Pull out every line of the items below that holds the word "Enable".

#### Records supplied

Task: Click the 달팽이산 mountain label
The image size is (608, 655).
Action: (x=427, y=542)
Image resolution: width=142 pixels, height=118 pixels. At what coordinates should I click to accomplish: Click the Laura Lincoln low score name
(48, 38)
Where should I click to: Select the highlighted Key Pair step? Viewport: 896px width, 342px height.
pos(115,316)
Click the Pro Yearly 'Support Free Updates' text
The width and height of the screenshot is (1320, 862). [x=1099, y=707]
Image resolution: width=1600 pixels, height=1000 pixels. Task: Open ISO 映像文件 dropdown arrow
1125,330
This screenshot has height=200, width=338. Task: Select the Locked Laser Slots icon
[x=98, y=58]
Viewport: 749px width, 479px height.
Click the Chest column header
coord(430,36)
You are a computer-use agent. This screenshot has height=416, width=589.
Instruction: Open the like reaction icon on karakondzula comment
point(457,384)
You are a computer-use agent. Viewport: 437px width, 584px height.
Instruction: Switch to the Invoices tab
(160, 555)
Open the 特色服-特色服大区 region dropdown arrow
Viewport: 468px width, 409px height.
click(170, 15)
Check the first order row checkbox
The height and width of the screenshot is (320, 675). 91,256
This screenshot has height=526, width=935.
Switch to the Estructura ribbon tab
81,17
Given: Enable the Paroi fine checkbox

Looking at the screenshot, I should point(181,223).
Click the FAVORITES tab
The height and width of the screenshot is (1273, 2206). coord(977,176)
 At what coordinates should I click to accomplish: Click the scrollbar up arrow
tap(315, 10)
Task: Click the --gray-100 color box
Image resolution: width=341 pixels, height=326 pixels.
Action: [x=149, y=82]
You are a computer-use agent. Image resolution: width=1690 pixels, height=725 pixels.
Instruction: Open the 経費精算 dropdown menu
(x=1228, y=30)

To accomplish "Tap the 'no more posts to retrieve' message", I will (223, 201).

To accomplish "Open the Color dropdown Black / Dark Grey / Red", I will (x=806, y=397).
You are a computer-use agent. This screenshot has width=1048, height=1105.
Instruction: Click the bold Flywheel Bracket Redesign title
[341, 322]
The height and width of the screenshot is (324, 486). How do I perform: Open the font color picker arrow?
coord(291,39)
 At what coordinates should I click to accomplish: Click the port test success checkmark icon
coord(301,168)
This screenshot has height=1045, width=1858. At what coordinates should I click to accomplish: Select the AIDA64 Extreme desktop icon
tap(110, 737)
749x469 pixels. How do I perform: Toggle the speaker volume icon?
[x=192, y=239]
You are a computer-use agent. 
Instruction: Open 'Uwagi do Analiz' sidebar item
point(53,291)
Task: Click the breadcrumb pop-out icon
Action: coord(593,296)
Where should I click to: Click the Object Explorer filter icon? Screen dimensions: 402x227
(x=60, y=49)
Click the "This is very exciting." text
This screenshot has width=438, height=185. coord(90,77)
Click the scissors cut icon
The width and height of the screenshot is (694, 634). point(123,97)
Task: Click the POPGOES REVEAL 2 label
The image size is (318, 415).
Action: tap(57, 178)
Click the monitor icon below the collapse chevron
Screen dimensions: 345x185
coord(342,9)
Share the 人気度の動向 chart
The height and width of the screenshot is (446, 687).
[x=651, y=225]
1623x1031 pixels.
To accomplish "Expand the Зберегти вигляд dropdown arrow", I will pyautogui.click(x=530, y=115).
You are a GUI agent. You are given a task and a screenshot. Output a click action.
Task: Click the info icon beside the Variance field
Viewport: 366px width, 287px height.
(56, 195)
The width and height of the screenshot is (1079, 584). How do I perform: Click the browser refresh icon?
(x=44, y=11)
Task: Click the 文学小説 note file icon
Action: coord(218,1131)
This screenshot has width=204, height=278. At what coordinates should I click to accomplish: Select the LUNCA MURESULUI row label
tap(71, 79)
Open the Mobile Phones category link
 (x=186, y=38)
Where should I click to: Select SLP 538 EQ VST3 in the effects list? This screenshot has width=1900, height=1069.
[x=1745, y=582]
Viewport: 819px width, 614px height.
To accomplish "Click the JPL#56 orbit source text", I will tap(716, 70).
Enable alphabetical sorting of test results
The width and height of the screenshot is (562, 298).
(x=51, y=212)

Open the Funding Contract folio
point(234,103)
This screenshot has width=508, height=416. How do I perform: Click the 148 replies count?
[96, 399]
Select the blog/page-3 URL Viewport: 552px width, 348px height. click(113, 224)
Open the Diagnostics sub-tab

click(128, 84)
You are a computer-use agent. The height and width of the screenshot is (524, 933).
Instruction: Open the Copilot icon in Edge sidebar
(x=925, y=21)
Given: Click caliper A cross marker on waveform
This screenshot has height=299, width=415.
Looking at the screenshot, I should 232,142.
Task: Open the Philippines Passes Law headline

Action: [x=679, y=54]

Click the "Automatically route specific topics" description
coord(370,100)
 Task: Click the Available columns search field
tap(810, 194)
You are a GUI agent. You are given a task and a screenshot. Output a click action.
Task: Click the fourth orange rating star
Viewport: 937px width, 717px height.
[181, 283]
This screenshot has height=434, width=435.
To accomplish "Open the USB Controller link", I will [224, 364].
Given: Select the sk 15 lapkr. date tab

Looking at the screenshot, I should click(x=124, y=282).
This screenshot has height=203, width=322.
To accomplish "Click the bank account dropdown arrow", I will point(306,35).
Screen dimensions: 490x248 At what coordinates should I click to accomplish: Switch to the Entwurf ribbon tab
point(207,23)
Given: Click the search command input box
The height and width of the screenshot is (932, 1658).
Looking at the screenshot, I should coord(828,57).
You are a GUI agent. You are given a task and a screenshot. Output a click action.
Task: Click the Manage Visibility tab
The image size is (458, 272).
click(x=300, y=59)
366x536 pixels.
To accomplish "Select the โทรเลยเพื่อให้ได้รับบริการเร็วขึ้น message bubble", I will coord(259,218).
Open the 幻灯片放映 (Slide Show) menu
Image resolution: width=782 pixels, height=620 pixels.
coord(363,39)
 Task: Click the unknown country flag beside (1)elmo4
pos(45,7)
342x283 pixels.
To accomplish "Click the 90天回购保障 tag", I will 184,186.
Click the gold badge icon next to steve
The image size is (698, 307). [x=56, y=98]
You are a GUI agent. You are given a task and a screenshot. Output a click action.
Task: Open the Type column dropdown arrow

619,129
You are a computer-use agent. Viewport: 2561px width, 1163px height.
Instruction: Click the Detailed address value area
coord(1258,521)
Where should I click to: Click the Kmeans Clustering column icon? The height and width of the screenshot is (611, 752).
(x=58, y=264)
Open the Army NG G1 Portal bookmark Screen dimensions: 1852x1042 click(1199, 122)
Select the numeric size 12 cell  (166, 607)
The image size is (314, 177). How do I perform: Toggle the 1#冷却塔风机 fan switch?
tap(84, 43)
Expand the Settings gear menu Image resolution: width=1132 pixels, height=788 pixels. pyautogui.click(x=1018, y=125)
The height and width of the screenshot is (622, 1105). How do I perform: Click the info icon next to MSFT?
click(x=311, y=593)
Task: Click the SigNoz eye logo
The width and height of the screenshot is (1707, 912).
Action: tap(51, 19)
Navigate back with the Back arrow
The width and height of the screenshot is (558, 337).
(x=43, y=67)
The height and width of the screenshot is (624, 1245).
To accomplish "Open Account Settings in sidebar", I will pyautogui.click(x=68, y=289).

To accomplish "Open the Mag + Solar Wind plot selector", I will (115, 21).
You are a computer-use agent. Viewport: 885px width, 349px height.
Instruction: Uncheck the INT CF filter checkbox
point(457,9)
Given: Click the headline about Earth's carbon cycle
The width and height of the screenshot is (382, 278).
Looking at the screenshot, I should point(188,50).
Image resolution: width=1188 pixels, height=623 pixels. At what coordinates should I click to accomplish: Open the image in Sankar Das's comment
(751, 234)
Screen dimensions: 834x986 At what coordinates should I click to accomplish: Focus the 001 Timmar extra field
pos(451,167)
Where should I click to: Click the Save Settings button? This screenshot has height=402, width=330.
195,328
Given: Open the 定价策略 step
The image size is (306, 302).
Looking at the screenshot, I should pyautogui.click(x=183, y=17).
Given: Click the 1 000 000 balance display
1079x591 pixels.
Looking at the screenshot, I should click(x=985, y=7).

########

# [Full answer]
Given: Enable the Paroi fine checkbox
Enable alphabetical sorting of test results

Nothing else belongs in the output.